Tuesday 9 June 2020

The Phantom of Ghastly Castle and Other Killer Puzzles


The Killer Puzzles series was authored by Kjartan Poskitt, and spanned four titles released in the mid-to-late nineties. They diverged from the Usborne Puzzle Adventures and other series of around the same time in several aspects: apart from a rather twisted sense of humour, they were also extremely difficult, to the point that Poskitt received almost as much correspondence asking for help from adult readers as he did from children - because the series also did not include any answers or solutions.

Killer Puzzles also had one other selling point: if you managed to complete every puzzle in the book, then you could solve its big secret. In three of the four entries (to wit: Decode the Deadliest Joke in the Universe, Titus O'Skinty's Gruesome Gameshow and Attack of the Killer Puzzles), this was a coded message of some kind, although the specifics as to how you decoded it and how the puzzles gave you the key were very different in each book. The other book, Find the Phantom of Ghastly Castle, took a totally different approach: for one thing, it wasn't just a puzzle book, it was a sort of adventure gamebook.

And "sort of" has always been good enough for this blog.

Here, with the level of high-quality professional photography you have come to expect from me, is the first puzzle of Find the Phantom of Ghastly Castle:


As you may have guessed, rather than individually numbered sections, the gamebook portion of FtPoGC requires you to work out how each room connects via the illustrations of the doors linking them together - so you need to flick through the book and find the door that matches the one in the room you're in to figure out where to go next. Each room has a puzzle you have to complete to pass through it. There is a rudimentary inventory system, with certain rooms having certain items in them that you need to get into other rooms. There is one rather odd moment where you can make the book unwinnable by taking a one-way door into a room where the only other entrance needs to be unbolted from the other side - presumably in those circumstances you are meant to start over from the beginning, but the book doesn't say. I have now surmised the gamebook mechanics of Find the Phantom of Ghastly Castle in their entirety.

Should you successfully complete the book, you will find that there is one room that you cannot reach from any of the others, which is where the titular Phantom is hiding. As you may have also guessed, rather than a coded message, this book's secret is hidden in an illustration in the inaccessible room - you also need to find the instructions hidden elsewhere in the book to view the illustration correctly in order to see the hidden image.

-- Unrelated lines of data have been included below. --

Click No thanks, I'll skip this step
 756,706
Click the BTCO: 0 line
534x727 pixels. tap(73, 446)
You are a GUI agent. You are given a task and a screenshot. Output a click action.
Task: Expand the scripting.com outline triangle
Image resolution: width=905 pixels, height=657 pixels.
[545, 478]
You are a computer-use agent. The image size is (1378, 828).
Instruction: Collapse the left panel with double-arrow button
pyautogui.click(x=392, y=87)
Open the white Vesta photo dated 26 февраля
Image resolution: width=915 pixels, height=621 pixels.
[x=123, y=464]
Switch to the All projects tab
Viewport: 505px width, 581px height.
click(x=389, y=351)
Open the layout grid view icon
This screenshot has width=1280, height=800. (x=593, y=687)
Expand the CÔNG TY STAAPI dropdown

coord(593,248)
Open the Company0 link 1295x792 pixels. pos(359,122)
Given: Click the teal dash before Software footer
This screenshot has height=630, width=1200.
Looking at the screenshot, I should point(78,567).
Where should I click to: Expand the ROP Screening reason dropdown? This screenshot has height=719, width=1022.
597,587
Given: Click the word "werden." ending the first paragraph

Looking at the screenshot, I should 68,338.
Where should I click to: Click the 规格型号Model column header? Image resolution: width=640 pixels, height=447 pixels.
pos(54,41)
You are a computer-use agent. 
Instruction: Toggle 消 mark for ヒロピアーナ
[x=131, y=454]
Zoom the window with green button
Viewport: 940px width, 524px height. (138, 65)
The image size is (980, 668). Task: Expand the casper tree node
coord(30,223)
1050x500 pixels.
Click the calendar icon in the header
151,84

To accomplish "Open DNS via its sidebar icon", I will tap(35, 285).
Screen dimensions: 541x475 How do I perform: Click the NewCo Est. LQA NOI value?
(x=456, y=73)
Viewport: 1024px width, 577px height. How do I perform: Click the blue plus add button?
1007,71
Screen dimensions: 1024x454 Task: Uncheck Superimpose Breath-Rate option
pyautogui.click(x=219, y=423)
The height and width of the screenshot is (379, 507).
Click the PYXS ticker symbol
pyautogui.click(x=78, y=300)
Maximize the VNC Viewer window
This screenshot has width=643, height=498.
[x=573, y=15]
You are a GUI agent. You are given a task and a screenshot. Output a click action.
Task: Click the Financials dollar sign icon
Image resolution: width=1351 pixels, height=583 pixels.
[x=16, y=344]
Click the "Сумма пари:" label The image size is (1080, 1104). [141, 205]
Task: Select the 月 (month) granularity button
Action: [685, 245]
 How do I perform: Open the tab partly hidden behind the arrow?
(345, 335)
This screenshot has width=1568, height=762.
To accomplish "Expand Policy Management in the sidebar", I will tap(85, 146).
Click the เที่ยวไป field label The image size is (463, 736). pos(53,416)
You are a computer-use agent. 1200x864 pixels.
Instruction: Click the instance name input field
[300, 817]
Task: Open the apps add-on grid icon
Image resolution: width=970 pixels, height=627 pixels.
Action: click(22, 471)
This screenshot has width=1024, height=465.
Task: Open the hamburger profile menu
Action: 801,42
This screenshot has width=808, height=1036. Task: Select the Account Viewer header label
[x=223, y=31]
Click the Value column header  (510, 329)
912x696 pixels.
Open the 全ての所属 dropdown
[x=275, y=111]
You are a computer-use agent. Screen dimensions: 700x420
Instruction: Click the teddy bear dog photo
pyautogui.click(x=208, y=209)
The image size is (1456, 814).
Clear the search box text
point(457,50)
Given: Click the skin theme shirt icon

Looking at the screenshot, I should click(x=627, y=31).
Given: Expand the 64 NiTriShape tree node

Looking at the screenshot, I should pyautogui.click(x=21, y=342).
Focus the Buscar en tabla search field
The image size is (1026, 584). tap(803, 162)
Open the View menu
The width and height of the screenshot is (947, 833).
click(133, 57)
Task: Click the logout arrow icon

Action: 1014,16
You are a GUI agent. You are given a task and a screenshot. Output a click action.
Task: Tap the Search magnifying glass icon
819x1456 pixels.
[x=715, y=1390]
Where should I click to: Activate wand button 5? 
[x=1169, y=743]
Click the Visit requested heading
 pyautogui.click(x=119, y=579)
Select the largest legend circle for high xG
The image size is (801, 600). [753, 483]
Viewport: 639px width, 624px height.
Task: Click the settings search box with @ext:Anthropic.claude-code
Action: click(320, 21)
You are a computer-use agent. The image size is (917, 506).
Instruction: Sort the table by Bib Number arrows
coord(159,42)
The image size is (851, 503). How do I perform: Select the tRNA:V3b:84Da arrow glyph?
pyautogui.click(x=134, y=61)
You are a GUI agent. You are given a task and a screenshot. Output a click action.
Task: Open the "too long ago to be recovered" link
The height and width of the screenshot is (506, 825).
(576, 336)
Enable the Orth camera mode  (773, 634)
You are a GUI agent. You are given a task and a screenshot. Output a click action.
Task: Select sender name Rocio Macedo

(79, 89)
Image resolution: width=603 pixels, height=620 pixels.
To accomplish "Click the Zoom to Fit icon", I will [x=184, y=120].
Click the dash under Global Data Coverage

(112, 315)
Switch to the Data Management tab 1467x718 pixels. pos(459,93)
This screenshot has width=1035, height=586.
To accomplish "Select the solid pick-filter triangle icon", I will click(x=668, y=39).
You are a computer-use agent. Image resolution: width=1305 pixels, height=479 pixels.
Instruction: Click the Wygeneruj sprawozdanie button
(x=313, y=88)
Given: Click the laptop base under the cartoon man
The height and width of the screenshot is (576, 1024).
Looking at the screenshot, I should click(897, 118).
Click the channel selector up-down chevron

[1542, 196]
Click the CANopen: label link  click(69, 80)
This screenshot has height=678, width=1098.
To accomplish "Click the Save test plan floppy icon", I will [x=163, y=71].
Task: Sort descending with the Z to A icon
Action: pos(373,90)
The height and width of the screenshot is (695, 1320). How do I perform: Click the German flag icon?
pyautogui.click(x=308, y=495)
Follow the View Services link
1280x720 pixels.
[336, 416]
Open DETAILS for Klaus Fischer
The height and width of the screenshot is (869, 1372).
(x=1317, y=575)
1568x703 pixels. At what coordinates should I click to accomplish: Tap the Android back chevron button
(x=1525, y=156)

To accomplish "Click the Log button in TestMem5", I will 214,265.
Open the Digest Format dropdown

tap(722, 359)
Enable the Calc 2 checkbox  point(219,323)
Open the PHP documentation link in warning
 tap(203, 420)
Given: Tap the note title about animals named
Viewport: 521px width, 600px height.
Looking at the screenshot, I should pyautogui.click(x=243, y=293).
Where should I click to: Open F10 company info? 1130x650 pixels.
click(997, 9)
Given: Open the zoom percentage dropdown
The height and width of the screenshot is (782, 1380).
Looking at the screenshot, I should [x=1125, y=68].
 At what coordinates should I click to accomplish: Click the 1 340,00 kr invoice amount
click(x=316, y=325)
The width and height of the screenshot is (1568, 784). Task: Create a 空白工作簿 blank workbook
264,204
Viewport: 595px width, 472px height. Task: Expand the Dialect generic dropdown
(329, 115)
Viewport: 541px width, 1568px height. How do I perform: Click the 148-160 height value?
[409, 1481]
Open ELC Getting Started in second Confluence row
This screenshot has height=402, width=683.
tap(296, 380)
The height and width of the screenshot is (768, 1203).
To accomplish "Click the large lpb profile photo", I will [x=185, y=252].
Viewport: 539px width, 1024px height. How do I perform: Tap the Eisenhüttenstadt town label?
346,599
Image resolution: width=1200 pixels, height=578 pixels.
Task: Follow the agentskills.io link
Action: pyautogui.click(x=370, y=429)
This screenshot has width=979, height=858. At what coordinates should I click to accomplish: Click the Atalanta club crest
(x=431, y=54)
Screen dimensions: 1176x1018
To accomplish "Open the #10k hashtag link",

Now, the other three books in the series are pretty much cheat-proof. There is simply no way to read the secret message without playing through the book fairly and solving all the puzzles for yourself. Finding which room in Ghastly Castle you can't get into is probably the same - there are some extremely clever red herrings and rooms where it's not apparent how you get to them without some robust thinking - but where the book falls down a bit is the hidden illustration. I'm not going to provide a picture of it here, because whilst the books are long out of print you can get a second-hand copy for £3 including postage online if you so wish, and if I've seriously piqued your interest enough here I reckon you should go for it (you can assemble a complete collection of Killer Puzzles books cheaply and they are a lot of fun). But anyway, when flicking through the book to work out its geography, the reader will probably eventually notice the conspicuous full-page illustration in the hidden room that isn't really part of a puzzle. Illustrator Steve Cox does his best to avoid drawing attention to it, but there is no similar illustration elsewhere in the book. What might have been really clever would be to include some similar pictures as red herrings that don't actually have anything hidden in them at all.

The book also includes an error which could, if not make it unwinnable, at least confuse the hell out of any player, and this blog being what it is of course I'm going to point it out:


The illustration going over the centre of the page unfortunately means it is not clear that there are some exits in the maze you shouldn't be able to get to; apparently some later printings fixed this, so if you have a copy that looks different to mine, do get in touch.

The Killer Puzzles have one spiritual successor; author Kjartan Poskitt later became much better-known for the Murderous Maths series, the numeracy-based equivelant of the Horrible Histories books, and that series had a puzzle book, Professor Fiendish's Book of Diabolical Brainbenders. One presumes the Killer Puzzles were out of print by this point, as this book reused many of their puzzles; sometimes as revised versions, but sometimes more or less word-for-word. To give a good example of the former, compare this puzzle from Decode the Deadliest Joke in the Universe to its revised version in Brainbenders:



I think maybe I have provided enough photographs of the books to be going on with... but perhaps I haven't got across just how difficult, yet entertaining they are, and it is a shame that they seem to have fallen into obscurity given their author's other successes. As I said, they can be picked up fairly cheaply online, and it is worth doing so. (There were also apparently several translations into other languages, which I would be interested to see, given they would have required pretty extensive reworkings of some of the puzzles to still be playable...)

1 comment:

  1. I'm glad I'm not the only one who found this book really difficult! I remember enlisting my dad's help and although I'm fairly sure we spotted the phantom by pure luck I'm not sure we ever fully solved the clues to get there. I suspect we had a dodgy printing of the catacombs maze as I remember that being a bit unclear.